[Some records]
..........
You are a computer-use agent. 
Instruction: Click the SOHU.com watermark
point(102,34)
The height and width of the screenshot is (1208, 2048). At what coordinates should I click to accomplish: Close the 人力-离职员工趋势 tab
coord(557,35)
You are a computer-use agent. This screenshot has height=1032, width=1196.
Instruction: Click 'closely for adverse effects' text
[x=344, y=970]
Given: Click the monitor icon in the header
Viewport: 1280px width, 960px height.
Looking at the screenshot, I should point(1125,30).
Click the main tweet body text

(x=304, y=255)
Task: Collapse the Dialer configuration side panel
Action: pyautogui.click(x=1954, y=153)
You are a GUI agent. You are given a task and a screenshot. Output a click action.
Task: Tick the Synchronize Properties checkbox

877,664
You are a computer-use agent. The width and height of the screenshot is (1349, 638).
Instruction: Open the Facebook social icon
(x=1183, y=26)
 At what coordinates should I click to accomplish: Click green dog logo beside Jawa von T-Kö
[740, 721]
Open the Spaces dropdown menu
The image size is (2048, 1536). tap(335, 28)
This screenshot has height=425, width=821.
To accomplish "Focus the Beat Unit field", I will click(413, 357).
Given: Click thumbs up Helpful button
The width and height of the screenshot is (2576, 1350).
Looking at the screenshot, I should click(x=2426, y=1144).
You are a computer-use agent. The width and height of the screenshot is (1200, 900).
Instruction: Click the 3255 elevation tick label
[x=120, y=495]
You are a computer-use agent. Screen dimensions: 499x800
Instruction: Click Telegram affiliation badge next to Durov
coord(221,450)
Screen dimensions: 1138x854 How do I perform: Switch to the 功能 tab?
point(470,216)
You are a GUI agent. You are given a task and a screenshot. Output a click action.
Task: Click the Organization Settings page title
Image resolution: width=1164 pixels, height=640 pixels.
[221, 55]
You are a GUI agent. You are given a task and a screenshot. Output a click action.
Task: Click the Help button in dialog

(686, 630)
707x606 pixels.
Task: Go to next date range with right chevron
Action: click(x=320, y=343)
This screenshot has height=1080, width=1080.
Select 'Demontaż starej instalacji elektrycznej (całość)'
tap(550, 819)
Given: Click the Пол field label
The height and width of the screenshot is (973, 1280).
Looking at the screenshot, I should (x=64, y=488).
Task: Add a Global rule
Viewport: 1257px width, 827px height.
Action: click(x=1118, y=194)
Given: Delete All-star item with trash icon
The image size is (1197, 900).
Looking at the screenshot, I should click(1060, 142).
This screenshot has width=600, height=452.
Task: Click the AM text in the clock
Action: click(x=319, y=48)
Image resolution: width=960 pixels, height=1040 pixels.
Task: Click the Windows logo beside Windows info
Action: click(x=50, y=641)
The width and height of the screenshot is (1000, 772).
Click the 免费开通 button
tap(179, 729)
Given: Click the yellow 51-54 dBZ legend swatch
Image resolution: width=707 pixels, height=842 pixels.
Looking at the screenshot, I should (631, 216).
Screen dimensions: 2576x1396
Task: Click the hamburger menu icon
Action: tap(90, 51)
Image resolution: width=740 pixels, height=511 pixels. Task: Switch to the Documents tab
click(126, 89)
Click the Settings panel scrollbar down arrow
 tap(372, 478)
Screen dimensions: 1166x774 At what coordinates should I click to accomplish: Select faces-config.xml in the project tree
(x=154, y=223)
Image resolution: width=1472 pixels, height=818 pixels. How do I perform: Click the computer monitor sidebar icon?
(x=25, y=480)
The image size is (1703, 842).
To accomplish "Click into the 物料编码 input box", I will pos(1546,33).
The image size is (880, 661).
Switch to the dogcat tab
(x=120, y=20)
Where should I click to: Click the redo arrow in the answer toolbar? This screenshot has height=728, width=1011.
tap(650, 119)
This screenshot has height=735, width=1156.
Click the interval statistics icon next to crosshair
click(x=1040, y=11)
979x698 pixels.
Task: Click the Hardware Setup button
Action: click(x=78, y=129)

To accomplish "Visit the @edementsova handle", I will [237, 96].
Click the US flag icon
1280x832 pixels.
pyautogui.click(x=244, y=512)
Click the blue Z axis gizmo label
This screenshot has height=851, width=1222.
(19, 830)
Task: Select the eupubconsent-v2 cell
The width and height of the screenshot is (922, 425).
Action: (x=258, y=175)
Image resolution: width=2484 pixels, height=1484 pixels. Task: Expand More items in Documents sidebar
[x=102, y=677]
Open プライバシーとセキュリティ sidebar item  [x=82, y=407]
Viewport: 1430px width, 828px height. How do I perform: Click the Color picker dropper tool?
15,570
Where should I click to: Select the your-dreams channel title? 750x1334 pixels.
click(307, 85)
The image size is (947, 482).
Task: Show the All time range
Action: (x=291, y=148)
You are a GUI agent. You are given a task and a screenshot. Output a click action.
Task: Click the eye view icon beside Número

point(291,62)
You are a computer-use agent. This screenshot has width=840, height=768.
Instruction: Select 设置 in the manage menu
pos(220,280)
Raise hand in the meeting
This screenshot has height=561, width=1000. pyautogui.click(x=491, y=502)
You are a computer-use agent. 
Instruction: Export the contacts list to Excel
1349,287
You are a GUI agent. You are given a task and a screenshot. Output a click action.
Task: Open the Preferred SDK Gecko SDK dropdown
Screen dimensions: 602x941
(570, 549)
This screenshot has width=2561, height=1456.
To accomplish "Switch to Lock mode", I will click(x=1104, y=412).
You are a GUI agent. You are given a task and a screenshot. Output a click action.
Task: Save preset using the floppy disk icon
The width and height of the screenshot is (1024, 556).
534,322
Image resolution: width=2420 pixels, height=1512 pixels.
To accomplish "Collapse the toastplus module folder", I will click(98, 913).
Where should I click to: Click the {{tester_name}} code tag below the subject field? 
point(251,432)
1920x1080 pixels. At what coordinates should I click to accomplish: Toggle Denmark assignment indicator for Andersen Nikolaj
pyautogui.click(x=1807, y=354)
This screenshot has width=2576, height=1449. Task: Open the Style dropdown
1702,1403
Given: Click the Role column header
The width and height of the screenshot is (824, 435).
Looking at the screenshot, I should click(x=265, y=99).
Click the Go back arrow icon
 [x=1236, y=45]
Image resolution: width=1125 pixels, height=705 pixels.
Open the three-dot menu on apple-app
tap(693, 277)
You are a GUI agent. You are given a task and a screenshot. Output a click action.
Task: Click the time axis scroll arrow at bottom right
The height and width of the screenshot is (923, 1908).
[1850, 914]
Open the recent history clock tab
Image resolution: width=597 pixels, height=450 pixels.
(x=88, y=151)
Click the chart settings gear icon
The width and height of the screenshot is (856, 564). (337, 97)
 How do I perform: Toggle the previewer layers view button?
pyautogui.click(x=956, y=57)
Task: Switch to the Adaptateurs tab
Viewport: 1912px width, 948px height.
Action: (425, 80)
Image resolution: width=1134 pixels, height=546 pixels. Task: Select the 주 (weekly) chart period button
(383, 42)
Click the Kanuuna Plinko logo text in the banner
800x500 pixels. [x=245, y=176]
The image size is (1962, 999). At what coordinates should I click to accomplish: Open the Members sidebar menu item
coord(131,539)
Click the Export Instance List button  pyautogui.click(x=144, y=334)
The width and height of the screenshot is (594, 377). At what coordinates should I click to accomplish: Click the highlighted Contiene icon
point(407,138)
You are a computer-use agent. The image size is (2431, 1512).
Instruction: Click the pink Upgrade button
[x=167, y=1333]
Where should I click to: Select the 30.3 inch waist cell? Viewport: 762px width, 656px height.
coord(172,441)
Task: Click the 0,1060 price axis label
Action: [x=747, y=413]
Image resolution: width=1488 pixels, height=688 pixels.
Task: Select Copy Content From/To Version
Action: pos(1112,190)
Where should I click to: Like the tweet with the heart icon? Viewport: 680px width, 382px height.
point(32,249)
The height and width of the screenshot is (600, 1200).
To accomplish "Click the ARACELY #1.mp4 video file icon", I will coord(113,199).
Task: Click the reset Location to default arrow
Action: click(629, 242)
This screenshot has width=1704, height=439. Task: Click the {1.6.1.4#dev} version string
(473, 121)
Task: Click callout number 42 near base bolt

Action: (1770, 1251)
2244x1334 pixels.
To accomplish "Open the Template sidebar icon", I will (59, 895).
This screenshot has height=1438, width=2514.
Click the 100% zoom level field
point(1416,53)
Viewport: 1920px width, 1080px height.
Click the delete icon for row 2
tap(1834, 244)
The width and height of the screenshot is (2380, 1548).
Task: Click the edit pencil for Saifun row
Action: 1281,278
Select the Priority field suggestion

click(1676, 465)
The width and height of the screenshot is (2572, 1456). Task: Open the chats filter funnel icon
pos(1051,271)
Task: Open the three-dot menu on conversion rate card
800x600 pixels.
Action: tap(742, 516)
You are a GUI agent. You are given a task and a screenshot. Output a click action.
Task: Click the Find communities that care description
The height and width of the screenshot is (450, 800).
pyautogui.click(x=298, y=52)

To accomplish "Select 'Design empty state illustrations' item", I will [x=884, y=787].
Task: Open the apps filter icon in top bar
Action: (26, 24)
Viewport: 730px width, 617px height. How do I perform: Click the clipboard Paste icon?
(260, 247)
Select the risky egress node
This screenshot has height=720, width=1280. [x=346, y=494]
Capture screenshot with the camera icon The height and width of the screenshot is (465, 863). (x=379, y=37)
..........
* JOB
Reproduce the listing from its first line through the line that contains "[x=344, y=970]", requests included, and scale each coordinate in the answers by 0.7, rounding to whole numbers with halves going up. Leave every other number as it is.

* SOLUTION
You are a computer-use agent. 
Instruction: Click the SOHU.com watermark
point(71,24)
The height and width of the screenshot is (1208, 2048). At what coordinates should I click to accomplish: Close the 人力-离职员工趋势 tab
coord(390,25)
You are a computer-use agent. This screenshot has height=1032, width=1196.
Instruction: Click 'closely for adverse effects' text
[x=241, y=679]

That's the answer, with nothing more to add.